だからといって土偶は壊されるものだという一律的な考え方ではいかんだろうと思います。確実に完全無欠といえるのは長野県の縄文のビーナスと仮面の女神の二つです。また、著保内野の土偶は欠けていますが、合掌土偶は欠けてはおらず、ほぼ完全無欠です。したがって、土偶というのは壊される運命で作られたという理論は一時期には成り立つかもしれませんが、縄文時代全てを通してみると、そういうものではないと思います。その縄文時代という中で、人を象るという制作動機というのは、誕生でもあり、死でもあり、副葬品でもあり、あるいは墓を飾る墓標であり、さまざまなことで彼ら・彼女らが作ったということです。ですから土偶というものは必ずしも一つの動機で、縄文時代の土偶というのはこういうものですよというふうに語れるものではないということです。それがやはり土偶を語る上で一番大切なことだと思います。

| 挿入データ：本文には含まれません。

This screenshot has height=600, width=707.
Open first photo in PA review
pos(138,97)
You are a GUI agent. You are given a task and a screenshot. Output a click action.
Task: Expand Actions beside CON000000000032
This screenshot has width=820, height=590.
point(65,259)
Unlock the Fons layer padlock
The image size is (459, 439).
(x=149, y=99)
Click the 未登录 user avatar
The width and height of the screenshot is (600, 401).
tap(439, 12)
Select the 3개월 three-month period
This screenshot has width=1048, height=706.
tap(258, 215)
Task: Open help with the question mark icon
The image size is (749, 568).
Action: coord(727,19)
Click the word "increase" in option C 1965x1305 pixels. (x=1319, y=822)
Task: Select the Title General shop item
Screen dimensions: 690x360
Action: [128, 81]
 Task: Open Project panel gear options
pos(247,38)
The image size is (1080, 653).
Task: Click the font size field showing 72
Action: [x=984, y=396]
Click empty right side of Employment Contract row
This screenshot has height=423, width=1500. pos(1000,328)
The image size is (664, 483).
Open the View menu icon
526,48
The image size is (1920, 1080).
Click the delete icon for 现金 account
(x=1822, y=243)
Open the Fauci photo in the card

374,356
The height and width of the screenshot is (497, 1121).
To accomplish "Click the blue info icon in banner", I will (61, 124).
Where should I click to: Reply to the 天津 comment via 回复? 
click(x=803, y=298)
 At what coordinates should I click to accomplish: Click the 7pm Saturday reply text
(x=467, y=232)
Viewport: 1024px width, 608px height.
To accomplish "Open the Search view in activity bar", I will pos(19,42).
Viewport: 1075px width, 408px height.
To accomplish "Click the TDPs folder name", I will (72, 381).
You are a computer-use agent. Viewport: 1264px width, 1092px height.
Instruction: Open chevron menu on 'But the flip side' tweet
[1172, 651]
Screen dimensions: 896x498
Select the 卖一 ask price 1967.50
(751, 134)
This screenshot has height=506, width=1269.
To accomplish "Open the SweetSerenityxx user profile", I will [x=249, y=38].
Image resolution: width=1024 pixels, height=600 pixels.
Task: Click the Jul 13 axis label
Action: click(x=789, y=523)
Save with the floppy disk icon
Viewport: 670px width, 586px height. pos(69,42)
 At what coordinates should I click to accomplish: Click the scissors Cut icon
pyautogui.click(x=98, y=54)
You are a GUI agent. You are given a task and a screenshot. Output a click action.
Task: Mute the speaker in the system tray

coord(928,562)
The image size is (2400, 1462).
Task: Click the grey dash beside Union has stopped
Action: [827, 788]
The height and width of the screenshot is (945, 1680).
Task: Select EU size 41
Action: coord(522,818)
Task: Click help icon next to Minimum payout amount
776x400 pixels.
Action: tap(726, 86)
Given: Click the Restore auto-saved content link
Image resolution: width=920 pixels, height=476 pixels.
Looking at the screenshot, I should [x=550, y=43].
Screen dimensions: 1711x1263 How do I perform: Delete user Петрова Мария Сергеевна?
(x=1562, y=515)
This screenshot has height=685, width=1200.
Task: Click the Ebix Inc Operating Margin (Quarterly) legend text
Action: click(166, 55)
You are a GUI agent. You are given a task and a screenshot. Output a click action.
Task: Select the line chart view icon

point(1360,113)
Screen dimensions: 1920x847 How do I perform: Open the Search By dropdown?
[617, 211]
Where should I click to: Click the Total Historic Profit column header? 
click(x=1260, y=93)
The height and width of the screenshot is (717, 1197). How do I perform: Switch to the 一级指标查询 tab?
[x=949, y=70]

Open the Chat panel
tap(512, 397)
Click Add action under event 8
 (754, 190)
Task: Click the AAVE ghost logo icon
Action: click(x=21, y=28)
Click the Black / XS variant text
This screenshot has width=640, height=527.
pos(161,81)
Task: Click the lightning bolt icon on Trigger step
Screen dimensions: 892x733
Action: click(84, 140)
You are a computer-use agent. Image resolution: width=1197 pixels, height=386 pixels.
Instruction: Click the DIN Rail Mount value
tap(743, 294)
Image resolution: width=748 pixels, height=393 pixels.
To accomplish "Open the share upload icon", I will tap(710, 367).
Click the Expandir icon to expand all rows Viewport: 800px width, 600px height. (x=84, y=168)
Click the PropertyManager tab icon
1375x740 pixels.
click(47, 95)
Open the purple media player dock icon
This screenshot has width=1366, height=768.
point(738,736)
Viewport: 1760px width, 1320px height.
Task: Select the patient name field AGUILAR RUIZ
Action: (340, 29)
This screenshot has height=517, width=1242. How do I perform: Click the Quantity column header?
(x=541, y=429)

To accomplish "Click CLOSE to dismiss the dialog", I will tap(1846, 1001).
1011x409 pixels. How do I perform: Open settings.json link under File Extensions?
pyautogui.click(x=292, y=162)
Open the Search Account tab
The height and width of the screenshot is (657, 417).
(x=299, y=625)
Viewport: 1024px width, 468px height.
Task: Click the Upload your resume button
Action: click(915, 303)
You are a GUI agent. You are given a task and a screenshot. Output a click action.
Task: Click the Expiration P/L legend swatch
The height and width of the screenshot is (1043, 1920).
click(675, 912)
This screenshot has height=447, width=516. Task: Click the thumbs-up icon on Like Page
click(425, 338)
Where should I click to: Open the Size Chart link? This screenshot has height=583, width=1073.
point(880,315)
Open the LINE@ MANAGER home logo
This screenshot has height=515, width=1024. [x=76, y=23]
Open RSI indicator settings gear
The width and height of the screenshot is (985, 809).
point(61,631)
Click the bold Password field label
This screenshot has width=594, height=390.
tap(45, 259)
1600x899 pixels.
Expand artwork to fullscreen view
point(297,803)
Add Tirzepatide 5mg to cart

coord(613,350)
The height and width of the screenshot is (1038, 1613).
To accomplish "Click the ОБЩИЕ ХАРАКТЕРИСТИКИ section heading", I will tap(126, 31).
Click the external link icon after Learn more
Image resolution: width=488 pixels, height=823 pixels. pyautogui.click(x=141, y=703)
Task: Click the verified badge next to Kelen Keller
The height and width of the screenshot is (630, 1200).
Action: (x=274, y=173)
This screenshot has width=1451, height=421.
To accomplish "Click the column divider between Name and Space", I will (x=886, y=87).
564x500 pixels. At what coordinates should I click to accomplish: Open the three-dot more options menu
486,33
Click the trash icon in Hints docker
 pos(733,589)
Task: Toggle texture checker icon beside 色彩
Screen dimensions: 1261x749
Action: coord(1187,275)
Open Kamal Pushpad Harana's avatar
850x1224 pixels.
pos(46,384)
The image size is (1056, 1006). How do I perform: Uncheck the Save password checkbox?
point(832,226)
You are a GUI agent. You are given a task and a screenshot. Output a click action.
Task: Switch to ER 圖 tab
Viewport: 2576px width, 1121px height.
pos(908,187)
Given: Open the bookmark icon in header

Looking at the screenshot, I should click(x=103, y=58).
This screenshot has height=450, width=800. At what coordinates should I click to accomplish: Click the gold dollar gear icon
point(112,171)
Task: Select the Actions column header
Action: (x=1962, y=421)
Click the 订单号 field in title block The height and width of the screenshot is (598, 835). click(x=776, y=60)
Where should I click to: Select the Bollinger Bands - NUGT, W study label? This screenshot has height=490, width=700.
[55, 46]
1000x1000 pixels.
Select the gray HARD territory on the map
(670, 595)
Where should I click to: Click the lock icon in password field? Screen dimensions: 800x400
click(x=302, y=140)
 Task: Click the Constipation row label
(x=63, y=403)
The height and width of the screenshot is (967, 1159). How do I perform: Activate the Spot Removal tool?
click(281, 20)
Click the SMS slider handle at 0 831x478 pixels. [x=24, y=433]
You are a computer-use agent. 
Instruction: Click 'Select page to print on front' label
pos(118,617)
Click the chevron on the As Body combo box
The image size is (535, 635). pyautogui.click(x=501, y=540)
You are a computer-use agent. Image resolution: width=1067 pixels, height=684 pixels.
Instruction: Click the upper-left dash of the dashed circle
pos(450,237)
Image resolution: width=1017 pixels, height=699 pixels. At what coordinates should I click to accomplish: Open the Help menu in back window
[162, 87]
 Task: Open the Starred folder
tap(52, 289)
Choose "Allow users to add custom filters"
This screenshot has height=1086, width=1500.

さて、縄文時代が終わると同時に農耕が受け入れられ、それによって土偶も消えてしまいます。一体、縄文時代の特質というのは何なのか、それから縄文人の顔は表現出来なかったのかを考えていきたいと思います。一番生々しいものは、千葉県の中岫(なかのこぎ)という所で土坑の中から、壺を逆さまにして人間の顔を作った人頭土器というのが出ています(図10)。その顔というのはまさに死者のデスマスクをそのまま描いたものであります。それを見たら、ああ縄文人の顔ってこういう顔をしているのかということも分かるくらい、素晴らしい出来です。そういうものがあるので、彼らは人間の顔を描けなかったという事は絶対にあり得ません。作らなかっただけです。特に土偶の顔というものは、リアルには作っていないということが言えると思います。したがってそれは制作動機によって、リアルに作るものではなく、表象的なものとしてその時代々々の制作動機によってバラエティがありました。ですから、中空という中が空洞になるもの、あるいは中が中空にならないで粘土の塊として作るものなど様々です
この粘土の塊として作るものとはどういうことかというと、その塊の繋ぎを柔らかくすることによって壊し易いということがあります。山梨県の釈迦堂で分析した人が「土偶というのはどうも作る時に壊すことを前提に作っているのではないか」と言っていました。それも一部あるかもしれませんが、完全に全て壊されるためだけに作られているものではないと思います。大事に壊れた物を接着しながらも完全な形を保って、墓に持っていこうという、そういう意図の下に作られた土偶もあるわけです。
様々な目的で土偶は存在していたと、理解していただければいいのではないかと思います。